If monopolies are bad, what about traditional public ed?

Many of my friends who defend public education are also the political type who are very worried about monopolies. They often point to the damage that companies with large market shares—think Amazon, Wal-Mart, and Google—can do. These friends point out how these companies’ large market presence allows them to squeeze out competitors, exploit employees, and hold customers captive.

Those points, of course, are debatable, but what really troubles me is that while these friends decry monopolies in commerce, they defend a huge monopoly: public schools. All the same criticisms should apply—but never seem to.


Since Amazon dominates online retail, imagine that the government makes them an offer. If Amazon agrees to supply citizens all with “free” stuff to satisfy our wants and needs, then in return, Amazon will gain its revenue exclusively through tax money. Another term of the agreement is that Amazon will not ask us what we want or allow us to individually request items but will give us all a predetermined package of goods that the political process (politicians and bureaucrats in conjunction with Amazon) say we should have.

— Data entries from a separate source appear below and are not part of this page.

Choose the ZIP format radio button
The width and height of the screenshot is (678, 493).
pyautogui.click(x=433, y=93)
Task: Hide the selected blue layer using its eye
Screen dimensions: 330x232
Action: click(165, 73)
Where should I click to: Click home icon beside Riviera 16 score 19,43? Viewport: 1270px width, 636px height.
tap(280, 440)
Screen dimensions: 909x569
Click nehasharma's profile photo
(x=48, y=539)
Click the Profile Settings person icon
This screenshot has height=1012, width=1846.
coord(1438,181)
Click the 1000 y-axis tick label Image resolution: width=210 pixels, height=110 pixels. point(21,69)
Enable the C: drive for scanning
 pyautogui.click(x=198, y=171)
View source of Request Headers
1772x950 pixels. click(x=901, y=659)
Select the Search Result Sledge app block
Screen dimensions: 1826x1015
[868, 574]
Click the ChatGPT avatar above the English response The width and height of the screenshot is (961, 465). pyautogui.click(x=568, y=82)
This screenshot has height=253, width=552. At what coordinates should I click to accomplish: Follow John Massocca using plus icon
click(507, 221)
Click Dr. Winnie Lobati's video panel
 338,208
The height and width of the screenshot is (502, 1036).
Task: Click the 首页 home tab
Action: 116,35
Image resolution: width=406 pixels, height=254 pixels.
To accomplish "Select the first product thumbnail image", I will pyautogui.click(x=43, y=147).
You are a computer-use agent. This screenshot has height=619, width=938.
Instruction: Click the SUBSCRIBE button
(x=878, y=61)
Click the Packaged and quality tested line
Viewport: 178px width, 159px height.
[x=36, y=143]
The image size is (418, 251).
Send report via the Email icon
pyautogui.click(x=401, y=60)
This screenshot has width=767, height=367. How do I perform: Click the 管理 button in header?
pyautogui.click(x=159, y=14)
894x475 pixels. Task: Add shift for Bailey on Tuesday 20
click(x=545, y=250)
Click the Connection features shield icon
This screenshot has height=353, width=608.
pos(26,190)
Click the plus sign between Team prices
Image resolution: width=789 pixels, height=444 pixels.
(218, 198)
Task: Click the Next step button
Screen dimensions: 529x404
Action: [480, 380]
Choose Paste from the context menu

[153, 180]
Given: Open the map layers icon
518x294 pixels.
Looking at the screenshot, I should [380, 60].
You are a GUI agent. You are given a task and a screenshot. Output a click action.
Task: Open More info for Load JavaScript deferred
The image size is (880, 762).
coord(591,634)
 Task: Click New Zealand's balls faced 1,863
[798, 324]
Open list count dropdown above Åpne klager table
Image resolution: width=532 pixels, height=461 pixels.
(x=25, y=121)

You want to opt out of this great deal? Not to worry, say Amazon and the government. You can choose to shop at other retailers. Just fill out a set of forms explaining why (to our satisfaction) and recognize that your tax money still goes to Amazon. You’ll just have to pay those other retailers out of pocket.

Amazon would no longer have great incentive to offer us products that satisfy our (as opposed to its’) wants.

I doubt any of my anti-monopoly-public-school-supporting friends would accept this arrangement. They would immediately recognize the problem. Amazon would no longer have great incentive to offer us products that satisfy our (as opposed to its’) wants. The government would be forcing people to support a company they may not want to support, and while there is an illusion of choice, those who can’t afford to “pay twice” (a tax to Amazon and money to other retailers) would be left out. And if anyone wanted a job in retail, they would have one real option: Amazon.